WASHINGTON (AP) – The Supreme Court on Monday refused to hear the challenge of assault weapons ban, is popular among gun owners and has been used in multiple mass shootings.

Most people do not explain their rejection case in the typical case. But three conservative justices from the nine-person court have publicly pointed out their differences, with the fourth saying he is skeptical of the ban being constitutional.

Justices Samuel Alito and Neil Gorsuch said they would have taken the case, and Clarence Thomas wrote respectively that the law may be related to the Second Amendment.

“I won't wait for the government to ban America's most popular rifles,” Thomas wrote. “This question is crucial to the tens of millions of law-abiding AR-15 owners across the country.”

Justice Brett Kavanaugh agreed with the decision to file now on the case, but said he was skeptical of the injunction as a constitutional one, and he hoped the court would resolve the issue “in the next semester or two.”

Maryland's law passed in 2012 after the shooting at Sandy Hook Elementary School in Connecticut, killing 20 children and six adults. The shooter is equipped with an AR-15, one of the guns commonly known as assault weapons.
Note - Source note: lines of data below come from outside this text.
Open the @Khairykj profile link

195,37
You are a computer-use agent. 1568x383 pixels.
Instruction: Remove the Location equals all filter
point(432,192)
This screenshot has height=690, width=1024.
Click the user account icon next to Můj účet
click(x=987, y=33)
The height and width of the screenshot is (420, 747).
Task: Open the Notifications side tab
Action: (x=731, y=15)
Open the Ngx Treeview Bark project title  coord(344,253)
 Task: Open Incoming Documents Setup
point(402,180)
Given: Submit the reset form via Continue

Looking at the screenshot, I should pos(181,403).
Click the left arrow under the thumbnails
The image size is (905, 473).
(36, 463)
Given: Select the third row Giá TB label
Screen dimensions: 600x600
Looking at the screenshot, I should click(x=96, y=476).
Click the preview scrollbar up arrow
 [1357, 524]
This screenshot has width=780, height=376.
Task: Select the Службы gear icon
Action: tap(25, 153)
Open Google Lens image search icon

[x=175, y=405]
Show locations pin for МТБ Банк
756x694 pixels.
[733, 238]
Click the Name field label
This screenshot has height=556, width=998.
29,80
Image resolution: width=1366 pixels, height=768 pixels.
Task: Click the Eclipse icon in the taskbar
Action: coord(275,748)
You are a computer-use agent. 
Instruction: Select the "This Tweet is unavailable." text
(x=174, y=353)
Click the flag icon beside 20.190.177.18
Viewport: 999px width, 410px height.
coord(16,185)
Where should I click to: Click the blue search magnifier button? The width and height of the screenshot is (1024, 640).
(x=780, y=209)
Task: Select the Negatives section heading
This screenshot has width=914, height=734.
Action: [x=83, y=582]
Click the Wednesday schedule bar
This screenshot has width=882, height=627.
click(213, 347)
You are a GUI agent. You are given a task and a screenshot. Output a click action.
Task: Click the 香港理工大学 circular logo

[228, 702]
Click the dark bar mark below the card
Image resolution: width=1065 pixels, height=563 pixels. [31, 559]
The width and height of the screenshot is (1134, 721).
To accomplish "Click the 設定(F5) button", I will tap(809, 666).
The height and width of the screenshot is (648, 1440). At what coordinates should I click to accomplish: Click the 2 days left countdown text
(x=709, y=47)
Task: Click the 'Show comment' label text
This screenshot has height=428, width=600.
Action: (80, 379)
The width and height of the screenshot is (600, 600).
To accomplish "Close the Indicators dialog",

Several states have similar measures, and Congressional Democrats support this concept. Challengers believe that people have constitutional rights to guns like the AR-15.

The case comes three years after the High Court ruled a landmark ruling that expanded Second Amendment rights and challenged gun laws across the country.

Ten states and the District of Columbia have similar laws covering major cities such as New York and Los Angeles. Congress allowed a national ban on assault weapons to expire in 2004.

Gun rights groups believe that the ban on popular weapons violates people's Second Amendment rights. Maryland lawyers believe guns are not protected by the Second Amendment because they resemble military-grade weapons.

The law banned dozens of guns, including the AR-15, AK-47 and Barrett .50 caliber sniper rifle, and imposed 10 rounds of restrictions on Gun Magazines.

Thomas and Kavanaugh have previously expressed doubts about the ban on assault weapons.

As a 2011 Court of Appeals judge, Kavanaugh wrote that he had different opinions, saying similar measures in Washington, D.C. were unconstitutional. Meanwhile, Thomas disagreed in 2015, when the Supreme Court refused to hear the challenge of municipal ban AR-15 weapons, writing that the “overwhelming majority” of those who owned the weapons used it for legal purposes such as self-defense.

The High Court issued a ruling in 2022 that expanded gun rights and told lower judges that they should no longer consider factors such as public safety to determine whether gun laws are constitutional. Instead, they should focus on whether the law fits in the country’s historic gun possession tradition, the court said.

This has led to a series of challenges in gun laws across the country, subject to multiple restrictions, and confusion among low-level judges about books that gun laws can retain.

Since then, the Supreme Court has overturned the ban on rapid gun muzzles, but has upheld a law that prohibits guns and regulations for nearly untrackable ghost guns under domestic violence restrictions.